Currently, mitochondrial donation techniques are legal in the United Kingdom (U.K.). In February 2016, a report was issued by the U.S. Food and Drug administration (F.D.A.) declaring that further research into mitochondrial donation is ethically permissible. There are many active debates on the matter, as of 2016.

Meanwhile, in the current study, José Enríquez of the Spanish National Center for Cardiovascular Research in Madrid and colleagues bred two strains of mice. The original strain was called C57/Black 6. A second strain of C57/Black 6 carried mitochondria from another kind of mouse called NZB. This mismatch mimicked the effects of a mitochondrial transplant. Early in life, normal C57 mice bulked up faster than those carrying NZB mitochondria and had 11 percent longer telomeres (protective caps at the ends of chromosomes that get shorter over time, so are used as a proxy for aging). But later in life, the mice with NZB mitochondria had longer telomeres, less fat in their muscles and lower risk of having liver tumors at the end of their lives.

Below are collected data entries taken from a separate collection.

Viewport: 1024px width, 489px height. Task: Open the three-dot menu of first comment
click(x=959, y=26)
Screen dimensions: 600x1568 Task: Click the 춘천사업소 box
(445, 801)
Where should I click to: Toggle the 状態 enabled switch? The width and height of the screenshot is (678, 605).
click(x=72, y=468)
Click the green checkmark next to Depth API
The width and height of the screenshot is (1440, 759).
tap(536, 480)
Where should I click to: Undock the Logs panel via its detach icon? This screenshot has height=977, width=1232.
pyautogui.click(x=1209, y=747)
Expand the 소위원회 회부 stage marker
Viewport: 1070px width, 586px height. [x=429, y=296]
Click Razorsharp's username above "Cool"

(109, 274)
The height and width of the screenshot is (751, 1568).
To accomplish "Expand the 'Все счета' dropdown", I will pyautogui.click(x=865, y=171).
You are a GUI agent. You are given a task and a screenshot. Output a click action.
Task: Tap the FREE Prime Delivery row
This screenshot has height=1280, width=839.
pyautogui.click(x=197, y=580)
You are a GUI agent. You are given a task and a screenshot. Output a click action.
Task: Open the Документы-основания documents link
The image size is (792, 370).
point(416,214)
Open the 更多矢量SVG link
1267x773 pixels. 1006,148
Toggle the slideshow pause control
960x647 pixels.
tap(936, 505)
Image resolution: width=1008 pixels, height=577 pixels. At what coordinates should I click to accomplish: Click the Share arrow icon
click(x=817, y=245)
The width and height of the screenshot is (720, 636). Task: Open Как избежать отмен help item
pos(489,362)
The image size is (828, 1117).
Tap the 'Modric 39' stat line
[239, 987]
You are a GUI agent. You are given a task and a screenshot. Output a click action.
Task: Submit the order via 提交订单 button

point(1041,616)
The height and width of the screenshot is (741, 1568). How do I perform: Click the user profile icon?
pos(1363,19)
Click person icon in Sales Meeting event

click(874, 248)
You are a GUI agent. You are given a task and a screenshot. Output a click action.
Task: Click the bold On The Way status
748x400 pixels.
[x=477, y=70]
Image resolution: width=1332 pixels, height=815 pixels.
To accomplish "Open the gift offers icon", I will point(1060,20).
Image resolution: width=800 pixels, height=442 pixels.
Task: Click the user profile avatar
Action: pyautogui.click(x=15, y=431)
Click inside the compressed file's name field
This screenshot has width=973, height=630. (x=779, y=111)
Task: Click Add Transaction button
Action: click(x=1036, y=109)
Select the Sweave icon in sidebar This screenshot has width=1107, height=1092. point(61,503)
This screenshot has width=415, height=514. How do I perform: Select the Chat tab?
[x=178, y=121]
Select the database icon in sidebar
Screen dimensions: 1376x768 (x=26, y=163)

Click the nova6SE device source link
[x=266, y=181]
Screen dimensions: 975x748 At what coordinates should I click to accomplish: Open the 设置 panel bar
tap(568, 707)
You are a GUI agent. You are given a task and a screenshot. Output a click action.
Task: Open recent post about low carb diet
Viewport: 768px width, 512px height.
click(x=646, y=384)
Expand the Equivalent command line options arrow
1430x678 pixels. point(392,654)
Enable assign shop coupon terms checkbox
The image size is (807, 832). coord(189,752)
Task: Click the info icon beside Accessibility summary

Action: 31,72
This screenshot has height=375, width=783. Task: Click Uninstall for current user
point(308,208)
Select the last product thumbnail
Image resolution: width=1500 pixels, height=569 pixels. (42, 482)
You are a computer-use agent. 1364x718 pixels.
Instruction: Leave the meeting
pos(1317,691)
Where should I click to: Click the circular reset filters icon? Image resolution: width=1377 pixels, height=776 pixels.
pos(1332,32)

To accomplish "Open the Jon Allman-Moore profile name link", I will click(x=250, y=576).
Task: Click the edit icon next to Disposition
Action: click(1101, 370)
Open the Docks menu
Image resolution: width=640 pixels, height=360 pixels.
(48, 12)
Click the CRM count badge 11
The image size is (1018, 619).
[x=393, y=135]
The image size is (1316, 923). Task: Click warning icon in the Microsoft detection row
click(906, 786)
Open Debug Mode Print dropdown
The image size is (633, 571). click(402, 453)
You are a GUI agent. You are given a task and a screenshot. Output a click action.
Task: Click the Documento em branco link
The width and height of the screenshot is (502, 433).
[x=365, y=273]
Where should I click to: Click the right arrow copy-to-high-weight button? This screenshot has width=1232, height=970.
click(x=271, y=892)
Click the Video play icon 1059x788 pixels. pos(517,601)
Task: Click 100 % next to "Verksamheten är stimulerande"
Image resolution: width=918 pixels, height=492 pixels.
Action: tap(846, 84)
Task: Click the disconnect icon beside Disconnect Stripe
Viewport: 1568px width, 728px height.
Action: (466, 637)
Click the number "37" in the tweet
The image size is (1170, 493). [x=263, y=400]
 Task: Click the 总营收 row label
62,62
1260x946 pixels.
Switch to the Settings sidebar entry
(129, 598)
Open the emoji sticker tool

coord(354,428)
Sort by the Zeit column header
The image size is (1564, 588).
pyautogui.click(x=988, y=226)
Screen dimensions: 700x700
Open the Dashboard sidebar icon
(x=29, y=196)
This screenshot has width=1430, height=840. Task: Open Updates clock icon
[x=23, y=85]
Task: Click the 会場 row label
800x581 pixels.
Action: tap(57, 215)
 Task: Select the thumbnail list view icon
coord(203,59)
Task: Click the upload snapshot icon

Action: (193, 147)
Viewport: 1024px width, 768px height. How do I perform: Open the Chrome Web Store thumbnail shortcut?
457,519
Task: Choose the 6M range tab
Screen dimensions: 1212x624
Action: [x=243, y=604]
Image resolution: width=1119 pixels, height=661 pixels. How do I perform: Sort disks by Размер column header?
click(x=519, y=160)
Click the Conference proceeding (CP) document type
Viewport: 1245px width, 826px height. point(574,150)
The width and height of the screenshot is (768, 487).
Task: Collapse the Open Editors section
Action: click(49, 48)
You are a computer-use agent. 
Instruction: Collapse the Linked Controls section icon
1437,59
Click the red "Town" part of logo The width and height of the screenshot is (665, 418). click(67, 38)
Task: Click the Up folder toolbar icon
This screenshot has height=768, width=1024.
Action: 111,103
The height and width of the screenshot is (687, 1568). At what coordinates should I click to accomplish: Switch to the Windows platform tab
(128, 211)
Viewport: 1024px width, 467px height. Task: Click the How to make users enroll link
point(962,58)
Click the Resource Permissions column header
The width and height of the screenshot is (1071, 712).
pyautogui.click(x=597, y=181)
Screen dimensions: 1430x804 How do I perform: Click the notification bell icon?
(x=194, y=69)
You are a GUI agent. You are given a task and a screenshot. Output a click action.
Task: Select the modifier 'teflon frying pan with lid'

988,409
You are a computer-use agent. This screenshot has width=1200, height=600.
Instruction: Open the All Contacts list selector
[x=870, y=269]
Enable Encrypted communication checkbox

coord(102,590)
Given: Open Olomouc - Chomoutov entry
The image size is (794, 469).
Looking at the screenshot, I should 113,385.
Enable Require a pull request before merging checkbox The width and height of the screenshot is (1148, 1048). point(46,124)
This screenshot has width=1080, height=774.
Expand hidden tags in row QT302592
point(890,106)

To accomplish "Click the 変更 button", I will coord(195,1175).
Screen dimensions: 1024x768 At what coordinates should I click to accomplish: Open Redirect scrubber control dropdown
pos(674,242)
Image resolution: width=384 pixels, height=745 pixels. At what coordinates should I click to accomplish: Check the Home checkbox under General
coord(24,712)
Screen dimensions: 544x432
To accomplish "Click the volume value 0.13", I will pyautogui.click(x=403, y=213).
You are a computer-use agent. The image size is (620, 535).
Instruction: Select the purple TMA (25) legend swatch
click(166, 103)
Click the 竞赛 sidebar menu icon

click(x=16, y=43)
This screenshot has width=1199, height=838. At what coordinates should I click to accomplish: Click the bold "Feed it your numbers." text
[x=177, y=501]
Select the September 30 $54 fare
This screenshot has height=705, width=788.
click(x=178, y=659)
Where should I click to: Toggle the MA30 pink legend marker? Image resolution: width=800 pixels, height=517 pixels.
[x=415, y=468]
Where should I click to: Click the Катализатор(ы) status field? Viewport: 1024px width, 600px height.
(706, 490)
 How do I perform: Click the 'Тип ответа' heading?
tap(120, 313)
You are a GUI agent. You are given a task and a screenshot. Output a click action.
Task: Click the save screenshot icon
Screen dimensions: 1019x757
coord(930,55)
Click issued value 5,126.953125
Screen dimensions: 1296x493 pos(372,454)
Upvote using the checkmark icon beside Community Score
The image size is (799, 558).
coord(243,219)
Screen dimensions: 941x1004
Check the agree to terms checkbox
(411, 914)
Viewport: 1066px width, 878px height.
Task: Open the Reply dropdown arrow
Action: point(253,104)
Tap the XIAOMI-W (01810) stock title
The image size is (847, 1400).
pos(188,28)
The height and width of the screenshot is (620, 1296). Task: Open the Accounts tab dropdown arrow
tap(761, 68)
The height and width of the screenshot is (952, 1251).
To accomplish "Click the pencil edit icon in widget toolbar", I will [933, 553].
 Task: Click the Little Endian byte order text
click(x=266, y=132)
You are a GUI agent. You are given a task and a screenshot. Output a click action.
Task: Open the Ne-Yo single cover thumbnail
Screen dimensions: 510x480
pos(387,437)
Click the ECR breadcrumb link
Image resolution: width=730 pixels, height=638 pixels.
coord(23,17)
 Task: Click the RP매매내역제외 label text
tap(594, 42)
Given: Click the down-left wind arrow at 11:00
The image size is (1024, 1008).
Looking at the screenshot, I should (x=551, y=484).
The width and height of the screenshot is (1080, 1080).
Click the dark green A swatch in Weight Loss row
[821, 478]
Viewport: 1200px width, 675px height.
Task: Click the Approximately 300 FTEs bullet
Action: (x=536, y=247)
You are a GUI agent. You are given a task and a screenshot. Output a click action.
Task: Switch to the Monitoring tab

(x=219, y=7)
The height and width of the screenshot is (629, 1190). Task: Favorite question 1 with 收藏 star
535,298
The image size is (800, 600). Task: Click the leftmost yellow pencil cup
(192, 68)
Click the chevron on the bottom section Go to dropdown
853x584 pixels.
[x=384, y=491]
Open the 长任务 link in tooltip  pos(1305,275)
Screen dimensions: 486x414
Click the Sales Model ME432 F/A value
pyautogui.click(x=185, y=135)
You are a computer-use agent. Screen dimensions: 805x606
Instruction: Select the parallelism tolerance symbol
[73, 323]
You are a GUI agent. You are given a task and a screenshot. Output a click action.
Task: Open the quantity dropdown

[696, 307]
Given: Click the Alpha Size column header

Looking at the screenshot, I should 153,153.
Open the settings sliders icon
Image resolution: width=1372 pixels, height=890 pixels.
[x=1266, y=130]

Enríquez said: “Young C57 mice tend to be stronger, probably because their mitochondrial and nuclear DNA are a good match and make efficient mitochondria. The weaker batteries in the mice with mismatched mitochondria may cause more cellular stress early on, which may toughen up these mice to age more gracefully.”

Since the study was done in mice, researchers don’t know how mitochondrial substitution would affect ageing in humans. Enríquez urged caution, to avoid unforeseen and unwanted consequences.

He said: “Before we understand it better, a mitochondrial transplant should mimic natural conditions. Why don’t we match the mitochondrial DNA of the donor and receptor?”

Alexandra van den Belt-Dusebout of the Netherlands Cancer Institute in Amsterdam and her colleagues tracked 19,158 women who underwent in vitro fertilization treatment between 1983 and 1995 and 5,950 women who underwent other fertility treatments between 1980 and 1995.

Following up two decades later, the team found that 948 of the women had developed breast cancer. But breast cancer rates didn’t differ much between groups: 163.5 per 100,000 women for those who had IVF compared to 167.2 women on other fertility treatments and 163.3 women in the general public.